In Brazil, where the Master System received much popularity, Tec Toy released adapted versions of Wonder Boy in Monster Land, Wonder Boy III: The Dragon's Trap, and Wonder Boy in Monster World under the names Mônica: No Castelo do Dragão (Monica: The Dragon's Castle), Turma da Mônica em O Resgate (Monica's Gang to the Rescue), and Turma da Mônica na Terra dos Monstros (Monica's Gang in the Land of Monsters). These games replaced the main characters with characters from Mauricio de Sousa's Monica's Gang comic book series. The latter, Turma da Mônica na Terra dos Monstros, received a re-release with SD card update compatibility in August 2017.

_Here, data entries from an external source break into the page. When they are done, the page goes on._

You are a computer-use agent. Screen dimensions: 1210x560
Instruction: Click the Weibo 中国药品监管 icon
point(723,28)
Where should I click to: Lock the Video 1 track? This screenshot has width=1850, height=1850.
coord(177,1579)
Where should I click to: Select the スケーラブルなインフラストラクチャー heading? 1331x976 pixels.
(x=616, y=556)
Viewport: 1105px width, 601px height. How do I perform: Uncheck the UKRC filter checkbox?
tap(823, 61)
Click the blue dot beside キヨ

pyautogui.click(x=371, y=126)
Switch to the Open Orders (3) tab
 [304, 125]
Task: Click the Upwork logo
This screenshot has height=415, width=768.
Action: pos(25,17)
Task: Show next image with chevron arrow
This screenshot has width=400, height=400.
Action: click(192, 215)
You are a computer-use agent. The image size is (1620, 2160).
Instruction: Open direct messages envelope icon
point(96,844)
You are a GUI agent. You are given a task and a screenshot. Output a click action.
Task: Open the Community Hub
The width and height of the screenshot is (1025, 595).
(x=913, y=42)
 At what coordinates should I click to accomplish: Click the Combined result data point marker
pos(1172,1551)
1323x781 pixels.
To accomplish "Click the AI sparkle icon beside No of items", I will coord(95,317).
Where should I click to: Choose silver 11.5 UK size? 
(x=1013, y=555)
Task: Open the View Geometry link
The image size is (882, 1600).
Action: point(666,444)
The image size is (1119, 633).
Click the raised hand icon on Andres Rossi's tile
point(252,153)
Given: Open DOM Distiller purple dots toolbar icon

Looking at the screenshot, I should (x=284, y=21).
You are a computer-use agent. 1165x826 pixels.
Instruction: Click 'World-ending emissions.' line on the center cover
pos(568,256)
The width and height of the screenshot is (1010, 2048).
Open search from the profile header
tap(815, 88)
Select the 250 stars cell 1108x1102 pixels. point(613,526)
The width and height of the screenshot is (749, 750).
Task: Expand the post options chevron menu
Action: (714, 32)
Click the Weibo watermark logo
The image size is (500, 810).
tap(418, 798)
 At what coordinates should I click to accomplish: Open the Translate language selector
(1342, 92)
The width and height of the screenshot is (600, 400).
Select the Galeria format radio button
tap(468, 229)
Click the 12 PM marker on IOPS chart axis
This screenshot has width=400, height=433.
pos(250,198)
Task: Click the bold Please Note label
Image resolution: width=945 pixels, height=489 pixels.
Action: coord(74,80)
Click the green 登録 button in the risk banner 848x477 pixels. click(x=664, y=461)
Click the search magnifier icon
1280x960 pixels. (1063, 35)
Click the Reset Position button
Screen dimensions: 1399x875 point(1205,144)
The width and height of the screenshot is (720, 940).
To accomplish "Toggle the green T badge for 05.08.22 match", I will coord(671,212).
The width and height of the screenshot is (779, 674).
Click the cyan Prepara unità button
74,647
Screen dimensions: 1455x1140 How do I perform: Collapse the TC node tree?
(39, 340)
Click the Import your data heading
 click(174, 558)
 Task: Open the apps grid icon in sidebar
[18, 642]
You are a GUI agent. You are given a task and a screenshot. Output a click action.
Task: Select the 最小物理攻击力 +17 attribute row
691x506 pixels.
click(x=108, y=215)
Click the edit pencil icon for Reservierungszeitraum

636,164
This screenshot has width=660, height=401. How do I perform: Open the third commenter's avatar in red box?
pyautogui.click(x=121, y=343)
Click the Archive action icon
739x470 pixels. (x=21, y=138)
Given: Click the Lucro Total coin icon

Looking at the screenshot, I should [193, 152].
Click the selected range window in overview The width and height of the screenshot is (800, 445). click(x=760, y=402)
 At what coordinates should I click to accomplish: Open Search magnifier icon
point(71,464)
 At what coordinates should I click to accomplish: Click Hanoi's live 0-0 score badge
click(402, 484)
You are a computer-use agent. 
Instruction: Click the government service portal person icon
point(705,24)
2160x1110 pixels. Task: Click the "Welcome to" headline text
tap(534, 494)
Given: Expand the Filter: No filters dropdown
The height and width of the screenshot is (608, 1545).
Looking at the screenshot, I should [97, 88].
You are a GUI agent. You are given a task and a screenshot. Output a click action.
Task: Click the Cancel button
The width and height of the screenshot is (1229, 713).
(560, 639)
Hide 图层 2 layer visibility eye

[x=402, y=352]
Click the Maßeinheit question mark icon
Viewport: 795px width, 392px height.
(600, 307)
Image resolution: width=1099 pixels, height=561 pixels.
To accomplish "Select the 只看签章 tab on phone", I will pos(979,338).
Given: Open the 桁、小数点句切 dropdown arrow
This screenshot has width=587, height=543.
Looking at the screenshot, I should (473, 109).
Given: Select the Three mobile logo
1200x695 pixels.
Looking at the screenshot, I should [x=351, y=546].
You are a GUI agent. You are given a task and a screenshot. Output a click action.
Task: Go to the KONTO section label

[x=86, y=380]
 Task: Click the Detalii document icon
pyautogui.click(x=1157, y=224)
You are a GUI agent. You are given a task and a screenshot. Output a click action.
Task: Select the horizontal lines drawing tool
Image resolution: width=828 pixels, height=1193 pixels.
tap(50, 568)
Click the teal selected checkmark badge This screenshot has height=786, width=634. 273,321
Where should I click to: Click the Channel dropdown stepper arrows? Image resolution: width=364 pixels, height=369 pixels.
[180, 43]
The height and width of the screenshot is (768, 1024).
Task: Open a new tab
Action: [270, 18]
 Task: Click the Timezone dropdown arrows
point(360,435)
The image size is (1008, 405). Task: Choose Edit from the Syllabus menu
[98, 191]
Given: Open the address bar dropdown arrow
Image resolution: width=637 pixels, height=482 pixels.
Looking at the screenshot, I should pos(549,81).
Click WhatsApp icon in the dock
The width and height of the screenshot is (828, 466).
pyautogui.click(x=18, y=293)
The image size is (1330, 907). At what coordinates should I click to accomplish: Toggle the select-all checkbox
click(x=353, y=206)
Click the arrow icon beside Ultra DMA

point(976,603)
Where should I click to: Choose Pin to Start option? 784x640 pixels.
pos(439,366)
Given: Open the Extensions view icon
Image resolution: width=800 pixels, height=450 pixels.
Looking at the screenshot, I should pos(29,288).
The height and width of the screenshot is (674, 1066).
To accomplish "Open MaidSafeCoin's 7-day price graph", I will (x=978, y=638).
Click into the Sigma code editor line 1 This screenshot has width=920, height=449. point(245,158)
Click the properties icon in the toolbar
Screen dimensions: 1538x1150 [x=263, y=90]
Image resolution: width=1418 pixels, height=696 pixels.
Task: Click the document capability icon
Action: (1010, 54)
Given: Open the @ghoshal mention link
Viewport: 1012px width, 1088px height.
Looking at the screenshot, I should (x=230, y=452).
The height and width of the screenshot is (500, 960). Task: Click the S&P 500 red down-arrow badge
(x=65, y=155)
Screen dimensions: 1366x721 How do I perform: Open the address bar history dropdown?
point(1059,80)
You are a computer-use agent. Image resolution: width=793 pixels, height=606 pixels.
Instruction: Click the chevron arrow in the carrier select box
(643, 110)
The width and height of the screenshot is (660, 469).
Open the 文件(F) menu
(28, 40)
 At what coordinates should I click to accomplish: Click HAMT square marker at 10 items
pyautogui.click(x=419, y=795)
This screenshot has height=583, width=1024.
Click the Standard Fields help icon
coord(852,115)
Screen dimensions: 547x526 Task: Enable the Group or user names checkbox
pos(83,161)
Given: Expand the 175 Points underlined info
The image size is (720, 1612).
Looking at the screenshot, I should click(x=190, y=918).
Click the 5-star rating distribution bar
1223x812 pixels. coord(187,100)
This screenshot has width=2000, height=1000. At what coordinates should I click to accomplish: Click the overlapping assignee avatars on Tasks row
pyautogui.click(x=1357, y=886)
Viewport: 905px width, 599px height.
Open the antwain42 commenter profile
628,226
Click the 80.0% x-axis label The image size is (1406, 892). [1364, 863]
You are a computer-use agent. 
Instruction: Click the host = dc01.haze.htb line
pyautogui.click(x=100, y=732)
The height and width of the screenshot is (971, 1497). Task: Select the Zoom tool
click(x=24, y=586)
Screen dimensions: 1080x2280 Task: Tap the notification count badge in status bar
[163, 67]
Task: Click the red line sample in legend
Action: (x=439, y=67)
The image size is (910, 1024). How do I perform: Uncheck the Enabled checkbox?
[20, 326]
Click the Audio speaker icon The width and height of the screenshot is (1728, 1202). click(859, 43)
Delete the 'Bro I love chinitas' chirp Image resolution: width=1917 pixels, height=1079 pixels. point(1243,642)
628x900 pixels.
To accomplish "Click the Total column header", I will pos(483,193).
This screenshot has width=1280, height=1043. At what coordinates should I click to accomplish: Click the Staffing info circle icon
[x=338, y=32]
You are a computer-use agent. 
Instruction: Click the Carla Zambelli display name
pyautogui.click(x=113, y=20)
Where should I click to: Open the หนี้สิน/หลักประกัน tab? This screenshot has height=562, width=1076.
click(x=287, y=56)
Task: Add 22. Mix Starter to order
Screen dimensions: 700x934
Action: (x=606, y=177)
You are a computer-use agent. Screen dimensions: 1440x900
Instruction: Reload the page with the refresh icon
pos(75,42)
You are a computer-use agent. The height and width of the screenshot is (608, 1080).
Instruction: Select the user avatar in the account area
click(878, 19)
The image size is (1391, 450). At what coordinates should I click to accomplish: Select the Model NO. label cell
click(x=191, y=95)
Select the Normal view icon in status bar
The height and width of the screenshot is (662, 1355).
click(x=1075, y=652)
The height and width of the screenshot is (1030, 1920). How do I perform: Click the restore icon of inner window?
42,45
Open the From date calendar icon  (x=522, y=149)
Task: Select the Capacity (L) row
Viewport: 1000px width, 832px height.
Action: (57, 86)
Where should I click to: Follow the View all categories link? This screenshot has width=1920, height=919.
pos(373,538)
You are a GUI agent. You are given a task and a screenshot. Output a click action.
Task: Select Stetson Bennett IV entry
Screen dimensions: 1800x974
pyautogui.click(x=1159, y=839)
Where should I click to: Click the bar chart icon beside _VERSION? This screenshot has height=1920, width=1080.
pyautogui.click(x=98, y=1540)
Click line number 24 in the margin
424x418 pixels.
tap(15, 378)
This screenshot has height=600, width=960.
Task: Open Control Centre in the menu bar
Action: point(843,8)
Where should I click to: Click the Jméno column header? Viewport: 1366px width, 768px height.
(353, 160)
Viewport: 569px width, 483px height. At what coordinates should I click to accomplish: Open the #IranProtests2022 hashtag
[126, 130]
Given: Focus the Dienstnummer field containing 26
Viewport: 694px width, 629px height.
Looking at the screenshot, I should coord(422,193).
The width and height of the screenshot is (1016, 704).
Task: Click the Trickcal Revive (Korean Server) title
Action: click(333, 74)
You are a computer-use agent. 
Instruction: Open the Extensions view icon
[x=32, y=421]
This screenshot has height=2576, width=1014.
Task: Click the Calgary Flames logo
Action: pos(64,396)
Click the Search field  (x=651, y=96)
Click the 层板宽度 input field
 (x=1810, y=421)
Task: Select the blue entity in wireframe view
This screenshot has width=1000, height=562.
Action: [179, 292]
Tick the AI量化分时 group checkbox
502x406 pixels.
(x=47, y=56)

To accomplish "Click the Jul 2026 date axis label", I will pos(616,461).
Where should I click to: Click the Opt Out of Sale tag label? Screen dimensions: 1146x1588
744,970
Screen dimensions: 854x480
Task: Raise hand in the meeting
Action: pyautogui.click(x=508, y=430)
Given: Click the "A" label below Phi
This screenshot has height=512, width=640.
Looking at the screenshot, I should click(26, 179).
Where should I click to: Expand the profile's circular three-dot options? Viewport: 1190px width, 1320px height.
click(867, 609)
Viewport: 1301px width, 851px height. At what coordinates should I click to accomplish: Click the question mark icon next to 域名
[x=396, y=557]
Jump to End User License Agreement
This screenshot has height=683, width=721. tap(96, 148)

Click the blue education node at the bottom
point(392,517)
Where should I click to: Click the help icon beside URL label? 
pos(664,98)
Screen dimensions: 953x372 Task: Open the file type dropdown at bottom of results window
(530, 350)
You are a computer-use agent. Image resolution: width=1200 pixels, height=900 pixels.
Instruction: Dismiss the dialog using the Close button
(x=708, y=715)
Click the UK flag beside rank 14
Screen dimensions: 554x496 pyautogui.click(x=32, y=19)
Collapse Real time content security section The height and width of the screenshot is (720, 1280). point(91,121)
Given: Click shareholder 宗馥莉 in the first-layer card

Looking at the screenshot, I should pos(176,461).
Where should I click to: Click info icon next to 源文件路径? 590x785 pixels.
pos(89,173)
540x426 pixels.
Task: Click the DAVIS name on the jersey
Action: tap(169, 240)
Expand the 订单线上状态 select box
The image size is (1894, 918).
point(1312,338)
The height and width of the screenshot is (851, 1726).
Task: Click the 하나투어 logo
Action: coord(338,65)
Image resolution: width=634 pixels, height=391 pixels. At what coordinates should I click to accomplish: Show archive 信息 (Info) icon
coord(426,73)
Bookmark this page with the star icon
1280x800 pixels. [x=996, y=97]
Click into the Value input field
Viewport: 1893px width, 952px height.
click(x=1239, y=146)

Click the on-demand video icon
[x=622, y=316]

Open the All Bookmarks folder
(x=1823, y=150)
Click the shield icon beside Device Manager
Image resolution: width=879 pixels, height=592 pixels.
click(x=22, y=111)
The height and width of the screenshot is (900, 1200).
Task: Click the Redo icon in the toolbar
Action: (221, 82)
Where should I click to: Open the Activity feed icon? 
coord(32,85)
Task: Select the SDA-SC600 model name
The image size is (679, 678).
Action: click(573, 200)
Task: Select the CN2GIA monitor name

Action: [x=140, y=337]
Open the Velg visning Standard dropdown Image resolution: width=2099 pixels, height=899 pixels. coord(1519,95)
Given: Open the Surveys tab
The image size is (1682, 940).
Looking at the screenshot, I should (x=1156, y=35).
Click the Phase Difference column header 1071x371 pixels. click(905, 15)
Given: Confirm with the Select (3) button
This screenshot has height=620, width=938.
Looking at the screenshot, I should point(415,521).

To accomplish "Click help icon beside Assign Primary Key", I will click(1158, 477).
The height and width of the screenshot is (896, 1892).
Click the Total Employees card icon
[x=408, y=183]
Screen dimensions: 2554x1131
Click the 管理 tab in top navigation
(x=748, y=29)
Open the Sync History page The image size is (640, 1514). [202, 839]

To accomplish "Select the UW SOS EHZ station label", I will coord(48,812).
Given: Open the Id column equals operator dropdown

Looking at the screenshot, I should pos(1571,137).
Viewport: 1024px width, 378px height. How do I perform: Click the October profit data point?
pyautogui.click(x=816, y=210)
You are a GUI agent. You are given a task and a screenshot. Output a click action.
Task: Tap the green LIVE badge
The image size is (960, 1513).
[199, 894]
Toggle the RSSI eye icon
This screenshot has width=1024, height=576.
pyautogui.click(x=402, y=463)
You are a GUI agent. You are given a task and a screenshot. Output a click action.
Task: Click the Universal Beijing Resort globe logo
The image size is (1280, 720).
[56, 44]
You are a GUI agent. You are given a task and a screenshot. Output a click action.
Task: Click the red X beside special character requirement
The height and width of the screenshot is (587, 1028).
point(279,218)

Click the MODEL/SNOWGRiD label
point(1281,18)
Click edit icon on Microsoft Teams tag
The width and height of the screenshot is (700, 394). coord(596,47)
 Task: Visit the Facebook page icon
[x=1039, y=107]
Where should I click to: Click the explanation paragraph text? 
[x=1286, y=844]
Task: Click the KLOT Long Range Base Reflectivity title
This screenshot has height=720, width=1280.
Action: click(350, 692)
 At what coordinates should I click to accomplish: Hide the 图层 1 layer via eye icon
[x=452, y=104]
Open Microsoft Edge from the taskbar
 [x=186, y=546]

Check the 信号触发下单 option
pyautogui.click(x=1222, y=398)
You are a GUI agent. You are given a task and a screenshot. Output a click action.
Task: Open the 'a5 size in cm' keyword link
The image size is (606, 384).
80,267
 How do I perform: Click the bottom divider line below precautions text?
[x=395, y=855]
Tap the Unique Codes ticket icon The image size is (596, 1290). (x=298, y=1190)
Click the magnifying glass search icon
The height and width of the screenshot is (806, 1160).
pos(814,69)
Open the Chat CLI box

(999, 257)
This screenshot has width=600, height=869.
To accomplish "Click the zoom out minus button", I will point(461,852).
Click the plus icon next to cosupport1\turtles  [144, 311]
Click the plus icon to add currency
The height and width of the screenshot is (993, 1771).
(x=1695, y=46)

=== Adventure Island series===

Adventure Island was Hudson Soft's adaptation of the original Wonder Boy game for the Nintendo Entertainment System and MSX2, originally released in 1986. Due to the popularity of the game's success on the system, Hudson Soft created a series of sequels with no involvement from Westone, retaining the same gameplay style as the original game.

==Other media==
===Soundtrack===

A soundtrack album, the Monster World Complete Collection Original Sound Track was released in 2007. Composed by Shinichi Sakamoto and Jin Watanabe the 2-CD album was published by Wave Master (the audio division of Sega).

===Comic books===
Wonder Boy was adapted into two stories that ran in Fleetway's Sonic the Comic, both written by Mark Eyles with art by Bojan Djukac, which were loosely based on Wonder Boy in Monster World. "Wonder Boy in Demon World" ran between issues 2-9 and saw Shion, the protagonist who has a dislike of being referred to as Wonder Boy, fighting to save some people while staving off a demon curse. "Wonder Boy in Ghost Land" ran between issues 22-27, and saw Shion travel to a world of ghostly dinosaurs.